====== Provided information ======
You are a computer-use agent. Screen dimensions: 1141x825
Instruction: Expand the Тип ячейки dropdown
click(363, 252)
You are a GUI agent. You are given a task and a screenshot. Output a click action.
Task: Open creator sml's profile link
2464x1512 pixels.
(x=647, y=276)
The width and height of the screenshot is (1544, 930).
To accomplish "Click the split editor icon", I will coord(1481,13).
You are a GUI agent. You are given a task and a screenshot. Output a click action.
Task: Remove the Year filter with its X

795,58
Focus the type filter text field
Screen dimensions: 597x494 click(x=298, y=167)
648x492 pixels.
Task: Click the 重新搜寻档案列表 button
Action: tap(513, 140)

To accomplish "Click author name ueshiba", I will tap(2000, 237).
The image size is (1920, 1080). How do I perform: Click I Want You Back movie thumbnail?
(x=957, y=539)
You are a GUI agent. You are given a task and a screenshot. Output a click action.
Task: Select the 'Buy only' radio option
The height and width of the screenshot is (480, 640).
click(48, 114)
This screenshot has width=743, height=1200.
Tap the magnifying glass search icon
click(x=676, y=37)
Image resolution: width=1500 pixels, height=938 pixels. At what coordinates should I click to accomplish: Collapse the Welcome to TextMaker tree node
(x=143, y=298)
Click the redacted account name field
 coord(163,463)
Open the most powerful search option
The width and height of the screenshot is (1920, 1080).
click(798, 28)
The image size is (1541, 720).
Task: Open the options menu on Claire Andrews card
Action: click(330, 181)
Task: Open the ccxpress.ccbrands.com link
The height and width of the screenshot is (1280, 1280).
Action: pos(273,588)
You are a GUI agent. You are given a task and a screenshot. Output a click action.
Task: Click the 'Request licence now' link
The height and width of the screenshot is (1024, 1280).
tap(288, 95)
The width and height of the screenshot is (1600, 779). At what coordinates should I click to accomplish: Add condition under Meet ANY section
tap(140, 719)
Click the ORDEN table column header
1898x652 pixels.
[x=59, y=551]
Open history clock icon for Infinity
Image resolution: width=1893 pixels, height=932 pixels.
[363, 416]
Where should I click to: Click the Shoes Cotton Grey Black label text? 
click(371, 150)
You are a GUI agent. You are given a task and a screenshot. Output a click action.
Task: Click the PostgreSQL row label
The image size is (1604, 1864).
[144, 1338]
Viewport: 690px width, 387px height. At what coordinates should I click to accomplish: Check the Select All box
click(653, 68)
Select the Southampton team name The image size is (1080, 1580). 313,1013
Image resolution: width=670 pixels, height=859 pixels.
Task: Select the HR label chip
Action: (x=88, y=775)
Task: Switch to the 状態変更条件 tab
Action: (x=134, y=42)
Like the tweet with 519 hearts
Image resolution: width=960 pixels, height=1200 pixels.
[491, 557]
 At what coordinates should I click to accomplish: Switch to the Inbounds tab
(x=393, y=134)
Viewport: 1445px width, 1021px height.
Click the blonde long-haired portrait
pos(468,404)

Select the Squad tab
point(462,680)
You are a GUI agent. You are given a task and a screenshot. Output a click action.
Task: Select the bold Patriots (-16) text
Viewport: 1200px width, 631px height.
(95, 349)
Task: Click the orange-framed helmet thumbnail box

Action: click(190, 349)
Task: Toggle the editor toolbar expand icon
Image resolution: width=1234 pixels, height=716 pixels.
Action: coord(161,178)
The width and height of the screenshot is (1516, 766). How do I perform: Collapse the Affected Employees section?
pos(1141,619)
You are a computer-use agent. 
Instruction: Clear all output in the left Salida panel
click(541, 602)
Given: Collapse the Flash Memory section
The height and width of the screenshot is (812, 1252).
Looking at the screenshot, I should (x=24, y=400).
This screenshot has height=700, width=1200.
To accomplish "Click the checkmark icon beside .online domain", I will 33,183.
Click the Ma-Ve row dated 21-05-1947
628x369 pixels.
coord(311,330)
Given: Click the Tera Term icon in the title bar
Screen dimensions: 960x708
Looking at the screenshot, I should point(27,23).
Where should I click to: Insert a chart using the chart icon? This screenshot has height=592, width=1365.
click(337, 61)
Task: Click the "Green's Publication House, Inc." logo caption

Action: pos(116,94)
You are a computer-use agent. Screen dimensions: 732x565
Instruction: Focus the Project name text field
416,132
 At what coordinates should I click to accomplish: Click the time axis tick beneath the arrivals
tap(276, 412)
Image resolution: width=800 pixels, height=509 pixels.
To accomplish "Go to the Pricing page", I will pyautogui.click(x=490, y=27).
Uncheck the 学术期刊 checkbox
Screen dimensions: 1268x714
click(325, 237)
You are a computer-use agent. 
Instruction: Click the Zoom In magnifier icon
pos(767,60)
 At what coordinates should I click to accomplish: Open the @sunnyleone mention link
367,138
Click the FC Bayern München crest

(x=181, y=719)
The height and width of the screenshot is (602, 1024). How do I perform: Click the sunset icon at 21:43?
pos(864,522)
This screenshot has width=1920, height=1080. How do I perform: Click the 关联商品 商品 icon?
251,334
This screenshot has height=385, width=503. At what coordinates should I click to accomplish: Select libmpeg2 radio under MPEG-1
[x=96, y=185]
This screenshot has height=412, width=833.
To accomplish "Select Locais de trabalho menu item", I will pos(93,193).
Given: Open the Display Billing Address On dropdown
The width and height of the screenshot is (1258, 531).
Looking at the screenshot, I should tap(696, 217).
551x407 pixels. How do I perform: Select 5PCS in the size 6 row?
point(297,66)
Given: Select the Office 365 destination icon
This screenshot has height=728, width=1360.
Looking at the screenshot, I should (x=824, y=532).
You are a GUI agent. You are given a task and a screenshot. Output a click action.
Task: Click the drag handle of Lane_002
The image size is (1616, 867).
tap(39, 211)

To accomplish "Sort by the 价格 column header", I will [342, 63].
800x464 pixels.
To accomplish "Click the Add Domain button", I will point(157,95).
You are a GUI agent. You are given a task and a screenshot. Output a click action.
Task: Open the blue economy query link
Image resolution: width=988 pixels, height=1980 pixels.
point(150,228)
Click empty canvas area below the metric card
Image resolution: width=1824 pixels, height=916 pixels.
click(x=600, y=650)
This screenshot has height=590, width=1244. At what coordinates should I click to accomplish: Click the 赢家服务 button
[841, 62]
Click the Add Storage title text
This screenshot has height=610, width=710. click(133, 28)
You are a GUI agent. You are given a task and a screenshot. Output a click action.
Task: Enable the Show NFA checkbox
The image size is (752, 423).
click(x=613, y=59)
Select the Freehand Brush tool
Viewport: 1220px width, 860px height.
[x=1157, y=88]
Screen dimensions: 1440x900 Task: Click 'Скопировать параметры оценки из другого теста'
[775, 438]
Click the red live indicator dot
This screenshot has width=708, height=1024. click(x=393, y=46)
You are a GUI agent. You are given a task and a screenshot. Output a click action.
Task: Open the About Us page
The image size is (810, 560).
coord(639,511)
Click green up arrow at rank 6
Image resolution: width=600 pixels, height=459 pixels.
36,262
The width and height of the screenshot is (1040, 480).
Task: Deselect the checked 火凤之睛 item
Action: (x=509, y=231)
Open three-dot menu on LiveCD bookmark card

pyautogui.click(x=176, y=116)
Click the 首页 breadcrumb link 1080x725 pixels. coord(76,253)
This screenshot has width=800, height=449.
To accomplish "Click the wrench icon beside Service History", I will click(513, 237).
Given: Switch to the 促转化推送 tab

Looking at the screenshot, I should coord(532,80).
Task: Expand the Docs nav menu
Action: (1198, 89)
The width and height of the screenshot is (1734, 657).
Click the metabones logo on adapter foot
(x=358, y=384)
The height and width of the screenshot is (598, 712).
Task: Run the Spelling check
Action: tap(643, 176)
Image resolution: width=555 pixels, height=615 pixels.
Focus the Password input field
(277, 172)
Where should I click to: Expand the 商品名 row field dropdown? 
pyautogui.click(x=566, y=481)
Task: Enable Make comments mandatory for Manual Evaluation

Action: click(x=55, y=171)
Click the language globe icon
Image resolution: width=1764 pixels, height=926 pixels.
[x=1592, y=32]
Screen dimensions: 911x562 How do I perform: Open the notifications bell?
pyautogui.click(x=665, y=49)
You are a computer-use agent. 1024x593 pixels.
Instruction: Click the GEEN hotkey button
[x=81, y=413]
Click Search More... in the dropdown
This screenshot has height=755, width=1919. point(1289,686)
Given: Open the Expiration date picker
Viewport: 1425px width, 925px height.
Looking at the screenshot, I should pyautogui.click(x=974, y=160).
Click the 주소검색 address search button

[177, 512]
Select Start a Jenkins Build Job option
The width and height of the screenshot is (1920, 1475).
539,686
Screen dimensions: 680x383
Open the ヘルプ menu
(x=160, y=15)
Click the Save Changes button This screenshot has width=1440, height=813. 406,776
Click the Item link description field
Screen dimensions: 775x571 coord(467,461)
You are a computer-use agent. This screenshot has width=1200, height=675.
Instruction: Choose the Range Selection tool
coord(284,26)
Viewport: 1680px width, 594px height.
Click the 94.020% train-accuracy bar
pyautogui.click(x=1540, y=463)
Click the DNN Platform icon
======
• Action item
Will you return exactly the lines above from the one with "Task: Enable Make" down to the one with "Given: Open the Expiration date picker", counting both as part of the range?

• Written solution
Task: Enable Make comments mandatory for Manual Evaluation

Action: click(x=55, y=171)
Click the language globe icon
Image resolution: width=1764 pixels, height=926 pixels.
[x=1592, y=32]
Screen dimensions: 911x562 How do I perform: Open the notifications bell?
pyautogui.click(x=665, y=49)
You are a computer-use agent. 1024x593 pixels.
Instruction: Click the GEEN hotkey button
[x=81, y=413]
Click Search More... in the dropdown
This screenshot has height=755, width=1919. point(1289,686)
Given: Open the Expiration date picker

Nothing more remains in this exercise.